Error loading dynamic parallelism kernel from fatbin via CUDA driver api

I’m attempting to use dynamic parallelism in CUDA.

  • first, compile such kernel into fatbin
  • then, load the kernel function from fatbin via CUDA driver api
  • However, when executing, I get the error CUDA_ERROR_NOT_FOUND (500)

Below is the example to reproduce the problem.

File cdp_kernel.cu:

extern "C" __global__ void childKernel() {
    int i = 0;
}

extern "C" __global__ void parentKernel() {
    childKernel<<<1, 1>>>();
}

Compile cdp_kernel.cu into fatbin:

nvcc --fatbin -rdc=true -lcudadevrt -o cdp_kernel.fatbin cdp_kernel.cu

File main.cu that retrives the parentKernrl from cdp_kernel.fatbin:

#include <cuda.h>
#include <iostream>

#define Errchk(ans) { DrvAssert((ans), __FILE__, __LINE__); }
inline void DrvAssert( CUresult code, const char *file, int line)
{
    if (code != CUDA_SUCCESS) {
        std::cout << "Error: " << code << " " <<  file << "@" << line << std::endl;
        const char* msg;
        cuGetErrorName(code, &msg);
        std::cout << msg << std::endl;
        exit(code);
    }
}

int main() {
    CUcontext context;
    CUdevice device;
    Errchk(cuInit(0));
    Errchk(cuDeviceGet(&device, 0));
    Errchk(cuCtxCreate(&context, 0, device));
    
    CUmodule module;
    Errchk(cuModuleLoad(&module, "cdp_kernel.fatbin"));
    
    CUfunction kernel;
    Errchk(cuModuleGetFunction(&kernel, module, "childKernel"));
    Errchk(cuModuleGetFunction(&kernel, module, "parentKernel"));

    cuModuleUnload(module);
    cuCtxDestroy(context);
    return 0;
}

Compile main.cu into executable:

nvcc -o main main.cu -lcuda

Run the executable:

./main

Following error appears:

Error: 500 main.cu@30
CUDA_ERROR_NOT_FOUND

In main.cu, I use cuModuleGetFunction twice

  • line 29: load kernel childKernel works fine
  • line 30: load kernel parentKernel throws error CUDA_ERROR_NOT_FOUND

Expected:
Both parentKernel and its child kernel should be loaded.

Actual Result:
Only the child kernel appears to be loaded, while parent kernel not.

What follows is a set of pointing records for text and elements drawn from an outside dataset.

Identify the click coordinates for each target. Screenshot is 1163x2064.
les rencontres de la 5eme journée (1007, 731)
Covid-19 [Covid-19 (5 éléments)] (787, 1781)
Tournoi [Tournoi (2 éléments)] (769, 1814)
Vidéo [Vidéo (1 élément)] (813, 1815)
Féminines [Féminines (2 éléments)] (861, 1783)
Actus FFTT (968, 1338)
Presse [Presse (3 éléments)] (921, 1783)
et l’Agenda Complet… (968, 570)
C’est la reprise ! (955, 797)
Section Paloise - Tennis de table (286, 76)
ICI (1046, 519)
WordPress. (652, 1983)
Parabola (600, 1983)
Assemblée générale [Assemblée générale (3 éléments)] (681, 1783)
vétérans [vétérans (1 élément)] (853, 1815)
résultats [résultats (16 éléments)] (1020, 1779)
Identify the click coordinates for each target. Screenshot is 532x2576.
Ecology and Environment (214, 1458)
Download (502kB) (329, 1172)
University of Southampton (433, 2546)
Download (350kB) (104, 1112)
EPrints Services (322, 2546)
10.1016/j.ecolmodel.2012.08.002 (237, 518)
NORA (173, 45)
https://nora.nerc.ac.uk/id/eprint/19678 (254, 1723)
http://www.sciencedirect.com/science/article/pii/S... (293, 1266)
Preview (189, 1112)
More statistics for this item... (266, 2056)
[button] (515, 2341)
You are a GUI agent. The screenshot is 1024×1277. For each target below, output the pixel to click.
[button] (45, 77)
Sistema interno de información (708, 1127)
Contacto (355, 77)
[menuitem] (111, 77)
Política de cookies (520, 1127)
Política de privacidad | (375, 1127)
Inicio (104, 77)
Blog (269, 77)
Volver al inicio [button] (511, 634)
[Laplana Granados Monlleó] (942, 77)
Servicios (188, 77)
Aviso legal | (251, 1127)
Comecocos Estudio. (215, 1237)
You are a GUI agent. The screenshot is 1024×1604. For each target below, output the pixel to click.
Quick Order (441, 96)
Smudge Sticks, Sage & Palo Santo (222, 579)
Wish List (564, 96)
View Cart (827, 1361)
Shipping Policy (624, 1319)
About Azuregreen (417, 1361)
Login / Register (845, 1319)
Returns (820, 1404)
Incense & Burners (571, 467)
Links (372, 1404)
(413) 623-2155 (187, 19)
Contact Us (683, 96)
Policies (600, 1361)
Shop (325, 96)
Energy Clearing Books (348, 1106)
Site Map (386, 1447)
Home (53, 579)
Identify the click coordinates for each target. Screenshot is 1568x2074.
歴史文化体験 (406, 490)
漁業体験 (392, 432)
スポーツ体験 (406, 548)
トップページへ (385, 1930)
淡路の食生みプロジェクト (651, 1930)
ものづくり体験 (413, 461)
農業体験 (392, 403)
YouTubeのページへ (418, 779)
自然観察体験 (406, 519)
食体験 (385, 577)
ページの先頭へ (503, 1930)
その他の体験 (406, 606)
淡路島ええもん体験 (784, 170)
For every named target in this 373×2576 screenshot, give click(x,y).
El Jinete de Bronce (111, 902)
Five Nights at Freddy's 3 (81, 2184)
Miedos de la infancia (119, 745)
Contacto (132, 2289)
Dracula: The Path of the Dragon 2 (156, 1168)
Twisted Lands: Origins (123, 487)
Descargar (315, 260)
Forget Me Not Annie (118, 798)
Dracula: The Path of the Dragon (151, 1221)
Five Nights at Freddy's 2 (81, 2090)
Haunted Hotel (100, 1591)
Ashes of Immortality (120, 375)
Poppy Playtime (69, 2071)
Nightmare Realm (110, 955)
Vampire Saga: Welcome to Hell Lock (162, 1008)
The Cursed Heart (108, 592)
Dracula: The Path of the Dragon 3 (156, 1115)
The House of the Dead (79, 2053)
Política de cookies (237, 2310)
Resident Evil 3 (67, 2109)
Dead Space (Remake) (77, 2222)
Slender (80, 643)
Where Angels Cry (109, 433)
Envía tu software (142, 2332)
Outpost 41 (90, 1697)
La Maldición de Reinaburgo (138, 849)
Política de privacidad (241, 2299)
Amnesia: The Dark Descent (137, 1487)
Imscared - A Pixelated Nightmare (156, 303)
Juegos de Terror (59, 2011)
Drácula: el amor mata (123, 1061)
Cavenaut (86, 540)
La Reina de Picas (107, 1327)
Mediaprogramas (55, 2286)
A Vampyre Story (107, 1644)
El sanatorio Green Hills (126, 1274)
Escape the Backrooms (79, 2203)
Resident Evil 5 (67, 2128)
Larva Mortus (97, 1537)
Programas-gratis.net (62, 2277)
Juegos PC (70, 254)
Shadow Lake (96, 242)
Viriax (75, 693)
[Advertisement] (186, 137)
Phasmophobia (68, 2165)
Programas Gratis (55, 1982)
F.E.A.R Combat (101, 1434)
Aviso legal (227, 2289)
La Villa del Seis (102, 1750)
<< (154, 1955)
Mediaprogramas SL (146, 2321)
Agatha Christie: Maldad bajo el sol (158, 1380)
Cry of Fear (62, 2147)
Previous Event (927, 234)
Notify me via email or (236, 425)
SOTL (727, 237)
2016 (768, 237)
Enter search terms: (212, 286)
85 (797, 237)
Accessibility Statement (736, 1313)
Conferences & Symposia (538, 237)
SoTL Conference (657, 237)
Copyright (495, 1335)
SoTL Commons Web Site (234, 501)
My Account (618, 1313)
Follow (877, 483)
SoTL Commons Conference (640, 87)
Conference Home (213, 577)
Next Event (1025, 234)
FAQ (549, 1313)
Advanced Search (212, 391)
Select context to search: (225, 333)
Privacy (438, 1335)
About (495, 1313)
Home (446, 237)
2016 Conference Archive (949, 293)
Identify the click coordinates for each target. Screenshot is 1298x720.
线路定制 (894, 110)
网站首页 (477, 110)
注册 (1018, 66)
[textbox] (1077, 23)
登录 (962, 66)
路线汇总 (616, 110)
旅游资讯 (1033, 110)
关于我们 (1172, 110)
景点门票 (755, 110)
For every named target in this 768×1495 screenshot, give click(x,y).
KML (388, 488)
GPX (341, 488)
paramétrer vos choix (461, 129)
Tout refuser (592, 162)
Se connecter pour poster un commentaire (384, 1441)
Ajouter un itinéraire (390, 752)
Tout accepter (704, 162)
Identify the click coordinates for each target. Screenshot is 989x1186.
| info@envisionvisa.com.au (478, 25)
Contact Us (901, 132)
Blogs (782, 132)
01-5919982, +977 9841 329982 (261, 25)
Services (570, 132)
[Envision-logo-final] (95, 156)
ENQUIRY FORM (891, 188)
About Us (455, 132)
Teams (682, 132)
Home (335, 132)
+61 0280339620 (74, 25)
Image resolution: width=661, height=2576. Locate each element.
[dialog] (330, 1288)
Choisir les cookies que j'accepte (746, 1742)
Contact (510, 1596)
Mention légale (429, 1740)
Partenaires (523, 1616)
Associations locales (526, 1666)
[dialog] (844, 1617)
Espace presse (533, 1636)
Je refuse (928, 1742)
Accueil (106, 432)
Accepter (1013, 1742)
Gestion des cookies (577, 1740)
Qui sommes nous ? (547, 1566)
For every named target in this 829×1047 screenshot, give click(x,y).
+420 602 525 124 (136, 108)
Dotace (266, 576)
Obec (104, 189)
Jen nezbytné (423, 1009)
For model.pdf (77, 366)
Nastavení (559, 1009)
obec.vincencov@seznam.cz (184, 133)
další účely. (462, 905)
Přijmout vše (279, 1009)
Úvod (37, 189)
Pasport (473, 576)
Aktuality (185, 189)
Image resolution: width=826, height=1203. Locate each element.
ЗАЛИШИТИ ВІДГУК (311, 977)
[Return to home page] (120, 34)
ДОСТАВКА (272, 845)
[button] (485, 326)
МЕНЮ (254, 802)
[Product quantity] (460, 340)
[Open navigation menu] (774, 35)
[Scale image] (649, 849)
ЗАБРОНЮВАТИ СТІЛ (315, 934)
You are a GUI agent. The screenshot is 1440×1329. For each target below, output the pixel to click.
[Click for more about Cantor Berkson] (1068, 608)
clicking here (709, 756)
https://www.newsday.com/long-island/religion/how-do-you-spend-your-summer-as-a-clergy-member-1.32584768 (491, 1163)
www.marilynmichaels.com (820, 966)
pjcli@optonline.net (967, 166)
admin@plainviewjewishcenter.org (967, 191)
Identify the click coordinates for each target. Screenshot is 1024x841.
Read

Please let me know if more information is needed.
Thanks in advance for any help!

https://stackoverflow.com/questions/69133608/error-compiling-cuda-dynamic-parallelism-code-with-driver-api

1 Like

Thank you so much for the help! Your suggestion solved my problem and I also learned a lot in the process—thanks again!